- **ПИСЬМЕННОЕ ЗАДАНИЕ 1**
Перепишите слово в слово отрывок из интервью епископа Александра от слов "Кем я мечтал" до слов "поездов дальнего следования.".

- **ТЕКСТ ДЛЯ ЧТЕНИЯ**
____
Владыка Александр: архиерей и человек

Эксклюзивное интервью епископа Плесецкого и Каргопольского Александра для декабрьского номера  газеты «Дорога к храму. Мирный православный», в котором владыка рассказывает о своей жизни и первых месяцах на епископской кафедре:

 

Когда не берут в космонавты

Кем я мечтал стать в детстве? На самом деле, в советском детстве было не так много вариантов. Единственное, что космонавтом я, все-таки, стать не мечтал. Я носил очки и понимал, что быть космонавтом мне не суждено. Наверно, надо что-то попроще выбирать. Но из детства мне запомнились две мечты: первая — быть лесником, вторая — машинистом поездов дальнего следования.

Скорее всего, я хотел стать лесником, когда был совсем маленьким. Мы жили в доме на краю города. Выходишь на улицу погулять с собакой — и сразу оказываешься за городом, в лесополосе.  Лесник – это ведь достаточно яркая профессия: меня завораживала природа и практически полное отсутствие людей, особый образ жизни, когда ты полагаешься только на свои навыки, силы, возможности.
____
- **ИСХОДНЫЕ ДАННЫЕ**
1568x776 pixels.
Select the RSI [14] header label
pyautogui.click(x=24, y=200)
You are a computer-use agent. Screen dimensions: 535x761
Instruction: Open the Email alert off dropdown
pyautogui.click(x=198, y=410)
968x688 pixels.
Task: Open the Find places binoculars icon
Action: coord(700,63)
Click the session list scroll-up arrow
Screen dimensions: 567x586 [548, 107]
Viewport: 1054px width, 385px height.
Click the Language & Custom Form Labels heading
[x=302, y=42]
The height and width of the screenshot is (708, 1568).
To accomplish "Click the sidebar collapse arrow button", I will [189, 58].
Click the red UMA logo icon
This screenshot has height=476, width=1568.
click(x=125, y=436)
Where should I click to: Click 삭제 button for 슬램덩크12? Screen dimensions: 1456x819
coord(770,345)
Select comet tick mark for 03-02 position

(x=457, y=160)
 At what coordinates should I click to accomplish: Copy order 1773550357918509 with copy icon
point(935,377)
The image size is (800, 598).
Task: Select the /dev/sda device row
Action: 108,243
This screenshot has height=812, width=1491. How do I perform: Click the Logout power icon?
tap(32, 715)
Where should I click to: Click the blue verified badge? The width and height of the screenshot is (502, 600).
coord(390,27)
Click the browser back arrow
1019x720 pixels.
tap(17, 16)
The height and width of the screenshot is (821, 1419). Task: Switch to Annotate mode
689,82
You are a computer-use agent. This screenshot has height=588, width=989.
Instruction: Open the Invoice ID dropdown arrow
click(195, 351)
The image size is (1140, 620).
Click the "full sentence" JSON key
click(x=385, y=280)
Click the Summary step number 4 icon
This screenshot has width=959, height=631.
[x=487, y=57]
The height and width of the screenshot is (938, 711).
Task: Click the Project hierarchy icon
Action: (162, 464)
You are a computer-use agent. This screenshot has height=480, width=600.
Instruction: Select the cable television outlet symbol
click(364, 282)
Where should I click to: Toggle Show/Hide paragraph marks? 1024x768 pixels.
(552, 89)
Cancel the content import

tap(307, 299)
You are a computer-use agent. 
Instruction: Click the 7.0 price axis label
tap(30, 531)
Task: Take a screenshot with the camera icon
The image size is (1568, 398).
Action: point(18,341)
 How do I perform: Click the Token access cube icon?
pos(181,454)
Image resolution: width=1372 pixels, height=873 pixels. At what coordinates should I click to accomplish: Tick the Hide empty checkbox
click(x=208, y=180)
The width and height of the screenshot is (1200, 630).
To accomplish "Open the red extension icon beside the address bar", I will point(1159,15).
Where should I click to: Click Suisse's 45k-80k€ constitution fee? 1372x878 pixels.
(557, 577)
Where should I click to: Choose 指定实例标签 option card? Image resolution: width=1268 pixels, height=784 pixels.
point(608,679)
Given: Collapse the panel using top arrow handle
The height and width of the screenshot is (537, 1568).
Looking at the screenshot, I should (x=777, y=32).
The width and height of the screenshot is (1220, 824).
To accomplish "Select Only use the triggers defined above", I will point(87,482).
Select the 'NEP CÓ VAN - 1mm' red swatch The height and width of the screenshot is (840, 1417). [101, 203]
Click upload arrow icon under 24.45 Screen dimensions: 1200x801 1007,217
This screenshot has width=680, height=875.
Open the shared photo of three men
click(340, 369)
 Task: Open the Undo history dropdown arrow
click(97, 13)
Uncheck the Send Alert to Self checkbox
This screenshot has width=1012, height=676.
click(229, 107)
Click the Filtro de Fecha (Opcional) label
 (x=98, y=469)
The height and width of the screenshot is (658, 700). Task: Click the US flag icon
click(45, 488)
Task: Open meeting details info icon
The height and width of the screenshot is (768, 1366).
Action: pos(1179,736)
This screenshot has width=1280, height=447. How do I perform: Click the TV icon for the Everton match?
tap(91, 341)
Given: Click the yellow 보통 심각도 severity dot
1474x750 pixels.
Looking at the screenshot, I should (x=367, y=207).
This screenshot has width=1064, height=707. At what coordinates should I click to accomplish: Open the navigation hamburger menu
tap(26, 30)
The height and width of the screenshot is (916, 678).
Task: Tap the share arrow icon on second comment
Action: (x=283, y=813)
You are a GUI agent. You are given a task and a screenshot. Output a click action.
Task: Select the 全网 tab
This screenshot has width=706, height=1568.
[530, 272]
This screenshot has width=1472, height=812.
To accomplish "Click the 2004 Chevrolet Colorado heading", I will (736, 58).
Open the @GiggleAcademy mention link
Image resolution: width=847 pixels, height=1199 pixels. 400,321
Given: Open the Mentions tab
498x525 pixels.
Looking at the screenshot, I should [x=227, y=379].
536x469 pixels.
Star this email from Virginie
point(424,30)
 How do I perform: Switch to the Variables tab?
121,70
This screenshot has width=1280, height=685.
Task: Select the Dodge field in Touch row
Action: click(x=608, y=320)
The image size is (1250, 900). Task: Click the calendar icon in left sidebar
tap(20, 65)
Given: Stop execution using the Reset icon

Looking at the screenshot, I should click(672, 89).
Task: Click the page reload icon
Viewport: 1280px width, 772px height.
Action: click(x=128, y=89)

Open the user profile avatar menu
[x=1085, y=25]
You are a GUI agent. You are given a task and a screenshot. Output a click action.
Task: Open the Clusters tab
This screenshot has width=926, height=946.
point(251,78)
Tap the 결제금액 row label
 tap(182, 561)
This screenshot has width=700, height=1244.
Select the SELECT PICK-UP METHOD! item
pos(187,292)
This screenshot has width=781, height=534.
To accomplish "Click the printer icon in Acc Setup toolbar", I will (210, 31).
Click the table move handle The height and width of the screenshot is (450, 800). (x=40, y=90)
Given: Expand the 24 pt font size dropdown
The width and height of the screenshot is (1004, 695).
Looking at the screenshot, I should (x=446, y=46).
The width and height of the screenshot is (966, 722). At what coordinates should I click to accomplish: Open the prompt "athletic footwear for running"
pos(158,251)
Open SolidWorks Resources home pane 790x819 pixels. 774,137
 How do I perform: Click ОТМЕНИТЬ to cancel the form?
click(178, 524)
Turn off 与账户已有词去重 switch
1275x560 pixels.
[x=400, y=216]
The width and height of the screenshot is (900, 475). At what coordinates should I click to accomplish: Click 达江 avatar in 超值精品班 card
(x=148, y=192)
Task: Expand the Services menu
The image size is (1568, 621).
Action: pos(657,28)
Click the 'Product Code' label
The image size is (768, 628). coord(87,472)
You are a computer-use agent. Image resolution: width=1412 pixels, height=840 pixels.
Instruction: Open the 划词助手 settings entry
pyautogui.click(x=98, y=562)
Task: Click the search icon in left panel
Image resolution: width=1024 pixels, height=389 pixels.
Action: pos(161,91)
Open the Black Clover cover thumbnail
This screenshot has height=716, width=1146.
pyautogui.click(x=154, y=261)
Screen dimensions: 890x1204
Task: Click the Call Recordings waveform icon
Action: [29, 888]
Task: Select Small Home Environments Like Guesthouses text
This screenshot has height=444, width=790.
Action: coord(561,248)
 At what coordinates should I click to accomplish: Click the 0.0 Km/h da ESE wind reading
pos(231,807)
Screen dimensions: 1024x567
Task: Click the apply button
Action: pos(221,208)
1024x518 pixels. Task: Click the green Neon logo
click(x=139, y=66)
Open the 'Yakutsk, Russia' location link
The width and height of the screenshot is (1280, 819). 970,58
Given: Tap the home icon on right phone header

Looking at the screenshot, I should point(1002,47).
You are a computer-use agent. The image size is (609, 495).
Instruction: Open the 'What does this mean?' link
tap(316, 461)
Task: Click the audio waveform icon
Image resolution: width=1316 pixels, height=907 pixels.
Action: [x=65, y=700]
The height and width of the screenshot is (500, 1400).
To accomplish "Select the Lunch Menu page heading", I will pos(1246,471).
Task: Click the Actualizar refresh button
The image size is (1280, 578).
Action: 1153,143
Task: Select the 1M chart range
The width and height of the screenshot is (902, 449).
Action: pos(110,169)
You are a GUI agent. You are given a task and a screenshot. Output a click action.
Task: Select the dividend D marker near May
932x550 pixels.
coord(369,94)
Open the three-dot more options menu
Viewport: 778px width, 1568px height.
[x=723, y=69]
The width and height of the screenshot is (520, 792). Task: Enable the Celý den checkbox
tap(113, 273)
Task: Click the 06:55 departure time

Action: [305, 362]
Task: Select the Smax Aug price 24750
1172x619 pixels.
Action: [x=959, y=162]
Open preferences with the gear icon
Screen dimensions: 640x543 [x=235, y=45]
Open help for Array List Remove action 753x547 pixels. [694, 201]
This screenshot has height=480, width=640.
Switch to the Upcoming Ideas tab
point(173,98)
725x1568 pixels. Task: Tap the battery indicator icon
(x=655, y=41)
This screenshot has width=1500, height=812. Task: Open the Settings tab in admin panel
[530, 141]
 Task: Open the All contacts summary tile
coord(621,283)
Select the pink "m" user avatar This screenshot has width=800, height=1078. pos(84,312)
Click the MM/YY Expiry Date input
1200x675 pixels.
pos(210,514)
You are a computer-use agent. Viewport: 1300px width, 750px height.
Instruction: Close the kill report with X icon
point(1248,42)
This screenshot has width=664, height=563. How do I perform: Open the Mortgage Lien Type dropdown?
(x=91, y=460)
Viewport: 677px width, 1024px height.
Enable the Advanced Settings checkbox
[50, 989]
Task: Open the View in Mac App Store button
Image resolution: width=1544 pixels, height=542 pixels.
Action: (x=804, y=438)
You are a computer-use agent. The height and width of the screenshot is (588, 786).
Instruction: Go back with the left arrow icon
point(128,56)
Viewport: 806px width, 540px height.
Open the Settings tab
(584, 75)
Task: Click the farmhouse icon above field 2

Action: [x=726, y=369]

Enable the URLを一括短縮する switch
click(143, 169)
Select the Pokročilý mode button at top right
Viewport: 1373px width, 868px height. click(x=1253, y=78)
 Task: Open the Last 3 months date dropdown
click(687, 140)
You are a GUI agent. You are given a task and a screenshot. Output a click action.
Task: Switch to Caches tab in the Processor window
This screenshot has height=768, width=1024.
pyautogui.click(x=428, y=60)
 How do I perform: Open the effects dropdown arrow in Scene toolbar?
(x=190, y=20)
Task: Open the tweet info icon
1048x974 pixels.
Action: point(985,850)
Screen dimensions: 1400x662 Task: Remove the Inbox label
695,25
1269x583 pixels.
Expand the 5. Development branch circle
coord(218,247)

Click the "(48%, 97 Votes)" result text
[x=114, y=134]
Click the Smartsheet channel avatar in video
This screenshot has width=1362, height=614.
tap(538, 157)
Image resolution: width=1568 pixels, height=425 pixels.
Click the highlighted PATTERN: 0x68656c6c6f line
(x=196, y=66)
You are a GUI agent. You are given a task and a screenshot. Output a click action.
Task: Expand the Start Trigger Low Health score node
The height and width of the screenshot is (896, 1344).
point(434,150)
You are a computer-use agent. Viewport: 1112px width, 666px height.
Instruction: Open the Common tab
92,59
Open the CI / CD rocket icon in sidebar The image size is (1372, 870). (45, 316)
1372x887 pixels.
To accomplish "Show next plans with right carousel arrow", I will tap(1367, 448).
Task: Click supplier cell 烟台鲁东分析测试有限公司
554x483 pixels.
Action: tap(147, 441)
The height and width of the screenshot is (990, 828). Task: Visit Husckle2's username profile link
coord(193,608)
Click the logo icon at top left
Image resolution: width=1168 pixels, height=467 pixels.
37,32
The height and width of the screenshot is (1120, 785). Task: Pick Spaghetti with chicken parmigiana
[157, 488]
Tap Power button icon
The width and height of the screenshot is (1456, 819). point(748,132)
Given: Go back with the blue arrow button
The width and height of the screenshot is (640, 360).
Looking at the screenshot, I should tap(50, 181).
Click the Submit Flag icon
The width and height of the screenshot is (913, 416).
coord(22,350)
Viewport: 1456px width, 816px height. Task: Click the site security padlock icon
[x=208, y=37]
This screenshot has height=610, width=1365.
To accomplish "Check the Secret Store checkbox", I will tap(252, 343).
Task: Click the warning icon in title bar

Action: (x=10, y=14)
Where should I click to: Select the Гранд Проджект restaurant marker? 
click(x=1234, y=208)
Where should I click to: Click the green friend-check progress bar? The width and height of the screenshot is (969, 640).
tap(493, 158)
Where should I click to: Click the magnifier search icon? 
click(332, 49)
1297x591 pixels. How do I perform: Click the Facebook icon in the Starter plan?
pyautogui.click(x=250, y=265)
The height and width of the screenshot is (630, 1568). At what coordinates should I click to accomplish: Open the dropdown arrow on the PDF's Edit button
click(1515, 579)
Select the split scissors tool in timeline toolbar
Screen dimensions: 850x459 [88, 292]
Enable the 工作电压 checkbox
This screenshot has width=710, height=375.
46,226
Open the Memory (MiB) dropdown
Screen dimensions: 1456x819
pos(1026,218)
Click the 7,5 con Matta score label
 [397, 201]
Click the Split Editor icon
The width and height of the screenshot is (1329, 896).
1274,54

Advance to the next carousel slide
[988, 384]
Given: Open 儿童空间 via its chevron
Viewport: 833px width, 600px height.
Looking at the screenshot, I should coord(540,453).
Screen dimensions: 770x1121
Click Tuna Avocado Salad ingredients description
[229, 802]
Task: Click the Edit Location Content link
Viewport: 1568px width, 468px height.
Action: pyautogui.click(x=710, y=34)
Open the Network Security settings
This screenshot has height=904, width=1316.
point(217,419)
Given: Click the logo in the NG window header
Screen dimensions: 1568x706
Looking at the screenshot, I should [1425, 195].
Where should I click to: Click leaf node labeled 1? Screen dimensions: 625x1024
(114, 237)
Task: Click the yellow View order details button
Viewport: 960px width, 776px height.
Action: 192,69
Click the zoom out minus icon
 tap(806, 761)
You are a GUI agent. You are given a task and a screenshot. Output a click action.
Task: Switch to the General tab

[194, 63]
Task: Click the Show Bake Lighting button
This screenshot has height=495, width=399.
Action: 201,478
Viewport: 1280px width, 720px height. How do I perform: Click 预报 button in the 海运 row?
____
- **ПИСЬМЕННОЕ ЗАДАНИЕ 2**
Перепишите записи от строки с "Enable the URLを一括短縮する switch" до строки с "The width and height of the screenshot is (1456, 819)." включительно, поставив "menu" вместо "dropdown". Все остальное оставьте как есть.

- **РЕШЕНИЕ 1**
Кем я мечтал стать в детстве? На самом деле, в советском детстве было не так много вариантов. Единственное, что космонавтом я, все-таки, стать не мечтал. Я носил очки и понимал, что быть космонавтом мне не суждено. Наверно, надо что-то попроще выбирать. Но из детства мне запомнились две мечты: первая — быть лесником, вторая — машинистом поездов дальнего следования.

- **РЕШЕНИЕ 2**
Enable the URLを一括短縮する switch
click(143, 169)
Select the Pokročilý mode button at top right
Viewport: 1373px width, 868px height. click(x=1253, y=78)
 Task: Open the Last 3 months date menu
click(687, 140)
You are a GUI agent. You are given a task and a screenshot. Output a click action.
Task: Switch to Caches tab in the Processor window
This screenshot has height=768, width=1024.
pyautogui.click(x=428, y=60)
 How do I perform: Open the effects menu arrow in Scene toolbar?
(x=190, y=20)
Task: Open the tweet info icon
1048x974 pixels.
Action: point(985,850)
Screen dimensions: 1400x662 Task: Remove the Inbox label
695,25
1269x583 pixels.
Expand the 5. Development branch circle
coord(218,247)

Click the "(48%, 97 Votes)" result text
[x=114, y=134]
Click the Smartsheet channel avatar in video
This screenshot has width=1362, height=614.
tap(538, 157)
Image resolution: width=1568 pixels, height=425 pixels.
Click the highlighted PATTERN: 0x68656c6c6f line
(x=196, y=66)
You are a GUI agent. You are given a task and a screenshot. Output a click action.
Task: Expand the Start Trigger Low Health score node
The height and width of the screenshot is (896, 1344).
point(434,150)
You are a computer-use agent. Viewport: 1112px width, 666px height.
Instruction: Open the Common tab
92,59
Open the CI / CD rocket icon in sidebar The image size is (1372, 870). (45, 316)
1372x887 pixels.
To accomplish "Show next plans with right carousel arrow", I will tap(1367, 448).
Task: Click supplier cell 烟台鲁东分析测试有限公司
554x483 pixels.
Action: tap(147, 441)
The height and width of the screenshot is (990, 828). Task: Visit Husckle2's username profile link
coord(193,608)
Click the logo icon at top left
Image resolution: width=1168 pixels, height=467 pixels.
37,32
The height and width of the screenshot is (1120, 785). Task: Pick Spaghetti with chicken parmigiana
[157, 488]
Tap Power button icon
The width and height of the screenshot is (1456, 819). point(748,132)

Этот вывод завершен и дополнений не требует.